--- BEGIN Material for this exercise ---

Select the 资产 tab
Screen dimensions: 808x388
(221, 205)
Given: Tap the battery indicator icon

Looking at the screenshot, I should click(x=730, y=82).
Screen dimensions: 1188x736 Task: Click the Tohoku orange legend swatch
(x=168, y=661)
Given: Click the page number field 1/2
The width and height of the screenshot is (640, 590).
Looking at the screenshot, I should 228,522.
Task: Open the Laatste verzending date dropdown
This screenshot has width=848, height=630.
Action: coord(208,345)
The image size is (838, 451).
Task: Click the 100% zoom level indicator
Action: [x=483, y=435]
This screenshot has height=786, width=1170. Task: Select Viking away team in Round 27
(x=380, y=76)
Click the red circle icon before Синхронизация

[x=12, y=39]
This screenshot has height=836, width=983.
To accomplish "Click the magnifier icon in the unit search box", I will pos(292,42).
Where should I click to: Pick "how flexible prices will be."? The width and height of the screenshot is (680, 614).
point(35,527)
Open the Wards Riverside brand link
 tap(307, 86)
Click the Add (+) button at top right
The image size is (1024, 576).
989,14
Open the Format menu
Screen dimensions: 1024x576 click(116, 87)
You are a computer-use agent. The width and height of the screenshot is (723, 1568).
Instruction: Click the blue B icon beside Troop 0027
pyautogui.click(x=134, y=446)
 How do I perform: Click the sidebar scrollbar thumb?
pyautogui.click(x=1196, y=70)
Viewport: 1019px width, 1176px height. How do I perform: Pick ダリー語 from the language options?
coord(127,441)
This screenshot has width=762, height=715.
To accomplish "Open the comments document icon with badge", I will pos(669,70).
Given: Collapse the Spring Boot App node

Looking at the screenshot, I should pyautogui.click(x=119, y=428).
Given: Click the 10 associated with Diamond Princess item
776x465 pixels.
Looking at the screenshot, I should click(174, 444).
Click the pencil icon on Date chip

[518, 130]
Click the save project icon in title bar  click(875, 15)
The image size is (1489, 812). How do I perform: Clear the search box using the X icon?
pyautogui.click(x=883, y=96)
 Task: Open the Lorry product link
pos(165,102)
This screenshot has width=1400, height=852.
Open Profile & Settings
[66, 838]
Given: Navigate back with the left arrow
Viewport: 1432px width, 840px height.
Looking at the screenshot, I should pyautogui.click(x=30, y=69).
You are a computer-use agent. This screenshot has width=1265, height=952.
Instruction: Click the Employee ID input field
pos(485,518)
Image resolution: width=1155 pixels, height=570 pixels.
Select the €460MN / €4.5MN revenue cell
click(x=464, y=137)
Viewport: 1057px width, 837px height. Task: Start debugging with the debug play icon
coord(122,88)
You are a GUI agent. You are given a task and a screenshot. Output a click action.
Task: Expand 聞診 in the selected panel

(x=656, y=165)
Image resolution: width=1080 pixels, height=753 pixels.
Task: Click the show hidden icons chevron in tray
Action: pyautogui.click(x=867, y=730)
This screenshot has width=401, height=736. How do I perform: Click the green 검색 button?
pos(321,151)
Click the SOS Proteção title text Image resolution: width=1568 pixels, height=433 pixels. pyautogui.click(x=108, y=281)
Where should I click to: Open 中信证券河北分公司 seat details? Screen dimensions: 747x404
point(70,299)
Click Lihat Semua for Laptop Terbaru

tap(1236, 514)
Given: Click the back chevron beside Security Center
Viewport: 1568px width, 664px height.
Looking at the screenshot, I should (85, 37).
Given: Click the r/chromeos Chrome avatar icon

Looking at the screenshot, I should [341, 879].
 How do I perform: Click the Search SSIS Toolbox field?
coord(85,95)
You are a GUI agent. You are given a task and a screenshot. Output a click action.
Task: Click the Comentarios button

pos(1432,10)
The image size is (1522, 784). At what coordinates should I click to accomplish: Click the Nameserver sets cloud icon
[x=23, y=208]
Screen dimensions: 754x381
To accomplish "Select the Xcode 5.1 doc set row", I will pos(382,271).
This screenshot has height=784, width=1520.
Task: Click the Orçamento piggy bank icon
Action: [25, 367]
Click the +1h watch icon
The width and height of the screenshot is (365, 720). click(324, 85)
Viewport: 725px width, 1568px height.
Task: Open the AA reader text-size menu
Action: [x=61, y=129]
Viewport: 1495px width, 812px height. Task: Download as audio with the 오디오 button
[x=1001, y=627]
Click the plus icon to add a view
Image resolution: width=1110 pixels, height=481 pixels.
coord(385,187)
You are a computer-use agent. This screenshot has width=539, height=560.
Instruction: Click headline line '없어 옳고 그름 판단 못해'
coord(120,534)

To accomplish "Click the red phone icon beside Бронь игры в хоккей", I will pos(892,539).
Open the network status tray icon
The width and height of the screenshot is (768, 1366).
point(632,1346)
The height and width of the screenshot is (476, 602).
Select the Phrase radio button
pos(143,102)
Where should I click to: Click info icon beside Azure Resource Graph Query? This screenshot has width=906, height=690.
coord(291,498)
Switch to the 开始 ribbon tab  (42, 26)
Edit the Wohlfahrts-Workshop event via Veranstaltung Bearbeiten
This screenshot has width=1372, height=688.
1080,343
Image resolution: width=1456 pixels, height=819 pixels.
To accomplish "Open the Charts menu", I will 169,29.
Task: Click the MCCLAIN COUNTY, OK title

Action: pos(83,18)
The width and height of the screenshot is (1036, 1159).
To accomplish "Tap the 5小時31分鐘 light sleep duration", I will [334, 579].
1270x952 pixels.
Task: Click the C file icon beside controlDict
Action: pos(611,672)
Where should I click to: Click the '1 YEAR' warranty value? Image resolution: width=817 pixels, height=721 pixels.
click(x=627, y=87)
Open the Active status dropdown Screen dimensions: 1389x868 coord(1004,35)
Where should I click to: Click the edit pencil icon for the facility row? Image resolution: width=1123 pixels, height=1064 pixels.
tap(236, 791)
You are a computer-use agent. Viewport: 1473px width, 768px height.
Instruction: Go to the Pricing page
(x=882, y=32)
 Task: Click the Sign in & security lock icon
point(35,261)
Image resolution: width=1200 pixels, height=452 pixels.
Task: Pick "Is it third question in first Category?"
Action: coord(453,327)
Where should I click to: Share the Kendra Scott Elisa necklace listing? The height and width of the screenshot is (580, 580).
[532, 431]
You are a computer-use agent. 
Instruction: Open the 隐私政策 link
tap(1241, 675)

--- END Material for this exercise ---

Reproduce the lines starting with the line that contains "Where should I click to: Pick" and going on through the line that contains "Screen dimensions: 1024x576 click(116, 87)".

Completed exercise —
Where should I click to: Pick "how flexible prices will be."? The width and height of the screenshot is (680, 614).
point(35,527)
Open the Wards Riverside brand link
 tap(307, 86)
Click the Add (+) button at top right
The image size is (1024, 576).
989,14
Open the Format menu
Screen dimensions: 1024x576 click(116, 87)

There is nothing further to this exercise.